Good to know... I’ve got 70 or so. I guess I should try to figure out what’s what. I could post a list of my divisions if anyone might know some walker clone history.


----------



## abax (May 21, 2020)

walkers are my favorite Catts. and this one is quite beautiful.


----------



## DrLeslieEe (May 21, 2020)

Phred said:


> Good to know... I’ve got 70 or so. I guess I should try to figure out what’s what. I could post a list of my divisions if anyone might know some walker clone history.


Most likely any new seed based walkerianas from 2005 onwards (from US nurseries like H&R, Miranda or Brazil) are from tetraploid lines.
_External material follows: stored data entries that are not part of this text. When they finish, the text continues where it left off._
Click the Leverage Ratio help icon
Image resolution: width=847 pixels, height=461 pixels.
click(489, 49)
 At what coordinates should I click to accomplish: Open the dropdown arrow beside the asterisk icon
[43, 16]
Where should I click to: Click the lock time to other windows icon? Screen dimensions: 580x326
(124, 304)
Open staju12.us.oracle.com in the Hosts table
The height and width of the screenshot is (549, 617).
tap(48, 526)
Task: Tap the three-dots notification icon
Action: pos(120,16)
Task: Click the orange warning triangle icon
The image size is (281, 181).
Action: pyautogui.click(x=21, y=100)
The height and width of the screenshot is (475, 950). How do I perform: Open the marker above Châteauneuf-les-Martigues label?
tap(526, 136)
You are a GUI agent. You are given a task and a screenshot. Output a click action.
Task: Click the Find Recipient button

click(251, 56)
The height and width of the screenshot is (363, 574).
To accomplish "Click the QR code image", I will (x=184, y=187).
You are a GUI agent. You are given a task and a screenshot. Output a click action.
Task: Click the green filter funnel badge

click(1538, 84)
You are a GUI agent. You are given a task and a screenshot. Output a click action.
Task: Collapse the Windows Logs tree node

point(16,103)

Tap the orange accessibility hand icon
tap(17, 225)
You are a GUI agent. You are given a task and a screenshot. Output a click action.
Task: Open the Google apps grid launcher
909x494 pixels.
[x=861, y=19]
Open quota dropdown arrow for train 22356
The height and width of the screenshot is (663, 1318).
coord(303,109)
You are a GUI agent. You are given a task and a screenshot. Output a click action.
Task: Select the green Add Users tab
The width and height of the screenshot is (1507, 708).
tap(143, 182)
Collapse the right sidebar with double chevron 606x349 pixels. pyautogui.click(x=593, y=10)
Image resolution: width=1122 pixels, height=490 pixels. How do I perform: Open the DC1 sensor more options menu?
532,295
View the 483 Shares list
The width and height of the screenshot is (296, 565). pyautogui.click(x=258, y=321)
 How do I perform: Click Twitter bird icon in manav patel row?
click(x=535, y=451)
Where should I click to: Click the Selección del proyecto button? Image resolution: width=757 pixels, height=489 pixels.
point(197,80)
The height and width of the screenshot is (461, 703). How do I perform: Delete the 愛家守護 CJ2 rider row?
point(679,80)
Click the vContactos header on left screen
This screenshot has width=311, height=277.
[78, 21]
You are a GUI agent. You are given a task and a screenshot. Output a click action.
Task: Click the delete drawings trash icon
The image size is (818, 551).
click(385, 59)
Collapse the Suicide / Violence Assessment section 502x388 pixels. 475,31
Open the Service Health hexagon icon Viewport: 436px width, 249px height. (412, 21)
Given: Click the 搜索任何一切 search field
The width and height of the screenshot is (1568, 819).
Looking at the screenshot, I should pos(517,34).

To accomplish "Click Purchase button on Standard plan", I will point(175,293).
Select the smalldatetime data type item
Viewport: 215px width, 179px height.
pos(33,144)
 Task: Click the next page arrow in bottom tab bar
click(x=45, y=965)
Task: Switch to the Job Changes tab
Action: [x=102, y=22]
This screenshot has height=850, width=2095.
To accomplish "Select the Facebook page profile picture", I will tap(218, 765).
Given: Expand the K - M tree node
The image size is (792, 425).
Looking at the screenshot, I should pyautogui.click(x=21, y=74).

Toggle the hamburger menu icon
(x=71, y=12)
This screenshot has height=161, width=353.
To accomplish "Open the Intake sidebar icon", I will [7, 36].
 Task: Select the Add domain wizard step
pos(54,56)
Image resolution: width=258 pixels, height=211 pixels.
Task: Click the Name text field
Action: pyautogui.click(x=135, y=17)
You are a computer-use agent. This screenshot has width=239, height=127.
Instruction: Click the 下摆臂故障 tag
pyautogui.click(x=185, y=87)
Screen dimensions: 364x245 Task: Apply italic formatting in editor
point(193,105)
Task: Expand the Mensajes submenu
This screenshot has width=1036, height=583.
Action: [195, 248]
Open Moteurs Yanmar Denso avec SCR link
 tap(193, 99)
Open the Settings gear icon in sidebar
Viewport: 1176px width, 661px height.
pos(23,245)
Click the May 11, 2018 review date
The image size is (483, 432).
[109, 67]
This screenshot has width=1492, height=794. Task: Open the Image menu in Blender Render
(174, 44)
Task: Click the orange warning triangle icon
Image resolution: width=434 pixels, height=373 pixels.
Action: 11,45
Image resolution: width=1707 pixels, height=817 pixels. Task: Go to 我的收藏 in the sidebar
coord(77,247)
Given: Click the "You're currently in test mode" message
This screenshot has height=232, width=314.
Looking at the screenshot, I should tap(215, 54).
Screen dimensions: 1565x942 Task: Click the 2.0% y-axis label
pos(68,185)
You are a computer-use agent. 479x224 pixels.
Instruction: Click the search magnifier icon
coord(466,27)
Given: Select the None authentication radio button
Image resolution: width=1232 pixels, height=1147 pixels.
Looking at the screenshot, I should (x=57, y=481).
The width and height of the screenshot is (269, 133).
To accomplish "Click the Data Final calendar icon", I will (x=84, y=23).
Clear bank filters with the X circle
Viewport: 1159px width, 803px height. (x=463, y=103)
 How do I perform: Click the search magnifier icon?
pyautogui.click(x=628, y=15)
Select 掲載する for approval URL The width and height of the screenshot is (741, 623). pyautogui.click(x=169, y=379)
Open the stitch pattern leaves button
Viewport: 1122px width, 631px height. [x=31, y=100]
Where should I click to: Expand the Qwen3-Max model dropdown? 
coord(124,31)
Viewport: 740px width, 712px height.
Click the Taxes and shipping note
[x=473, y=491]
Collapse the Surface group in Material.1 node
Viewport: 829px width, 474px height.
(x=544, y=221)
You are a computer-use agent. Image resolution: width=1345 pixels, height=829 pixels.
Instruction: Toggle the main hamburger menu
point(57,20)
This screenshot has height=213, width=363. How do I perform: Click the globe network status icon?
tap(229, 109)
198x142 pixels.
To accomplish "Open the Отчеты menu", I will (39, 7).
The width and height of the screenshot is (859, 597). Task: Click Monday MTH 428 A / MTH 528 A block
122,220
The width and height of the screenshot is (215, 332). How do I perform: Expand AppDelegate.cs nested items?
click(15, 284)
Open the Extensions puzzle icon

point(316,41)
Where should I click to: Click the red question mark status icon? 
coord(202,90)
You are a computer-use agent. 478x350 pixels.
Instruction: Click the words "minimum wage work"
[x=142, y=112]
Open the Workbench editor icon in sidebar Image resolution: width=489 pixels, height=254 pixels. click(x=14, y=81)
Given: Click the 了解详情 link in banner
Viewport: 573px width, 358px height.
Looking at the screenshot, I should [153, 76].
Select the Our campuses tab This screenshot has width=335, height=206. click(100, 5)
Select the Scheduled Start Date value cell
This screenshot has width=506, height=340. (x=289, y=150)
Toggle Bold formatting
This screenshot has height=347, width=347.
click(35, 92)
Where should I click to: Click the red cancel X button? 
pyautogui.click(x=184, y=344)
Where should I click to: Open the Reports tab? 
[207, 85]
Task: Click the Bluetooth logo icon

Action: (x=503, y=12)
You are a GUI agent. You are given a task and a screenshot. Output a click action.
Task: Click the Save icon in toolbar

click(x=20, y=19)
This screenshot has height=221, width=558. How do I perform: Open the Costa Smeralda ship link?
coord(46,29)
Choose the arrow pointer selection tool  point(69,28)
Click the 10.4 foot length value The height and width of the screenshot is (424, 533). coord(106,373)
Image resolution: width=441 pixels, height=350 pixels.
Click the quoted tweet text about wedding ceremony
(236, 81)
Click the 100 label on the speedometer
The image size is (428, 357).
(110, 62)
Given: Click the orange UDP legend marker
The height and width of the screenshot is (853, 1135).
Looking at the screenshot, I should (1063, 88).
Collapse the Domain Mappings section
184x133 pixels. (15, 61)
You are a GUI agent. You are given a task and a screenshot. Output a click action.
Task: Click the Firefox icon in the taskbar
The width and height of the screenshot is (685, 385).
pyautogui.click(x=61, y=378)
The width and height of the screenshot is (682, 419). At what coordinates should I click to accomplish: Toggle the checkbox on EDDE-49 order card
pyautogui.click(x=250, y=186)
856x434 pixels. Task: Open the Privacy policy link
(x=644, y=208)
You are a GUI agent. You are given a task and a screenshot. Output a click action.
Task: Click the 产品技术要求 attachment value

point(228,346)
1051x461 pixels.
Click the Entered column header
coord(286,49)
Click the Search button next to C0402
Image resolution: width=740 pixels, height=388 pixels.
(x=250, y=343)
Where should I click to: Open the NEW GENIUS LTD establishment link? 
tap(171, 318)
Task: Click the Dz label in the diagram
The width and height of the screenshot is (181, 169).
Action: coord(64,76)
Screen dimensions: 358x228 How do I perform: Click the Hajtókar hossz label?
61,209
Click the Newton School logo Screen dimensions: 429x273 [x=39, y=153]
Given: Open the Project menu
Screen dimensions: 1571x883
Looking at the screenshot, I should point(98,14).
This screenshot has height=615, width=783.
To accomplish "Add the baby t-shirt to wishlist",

And tetraploids have the thick substance and full petals that will not curl on aging. 

But never hurts to ask lol.


----------



## Phred (May 21, 2020)

My list of named walkers... the balance are unnamed crosses from Brazil.

‘ABC’ (var. coerulea)
‘Alejandra’ (var. flamea) (‘Dona Terezinka’ x self)
‘Alejandro’ (var. flamea) (‘Dona Terezinka’ x self)
‘Blanca’ (var. album) (‘Pinkie’ x ‘Pendentive’)

‘Blushing Beauty' (var. s/a blush)
‘Bruno’ (‘The Chairman’ AM/AOS x ‘Marjorie’ HCC/AOS)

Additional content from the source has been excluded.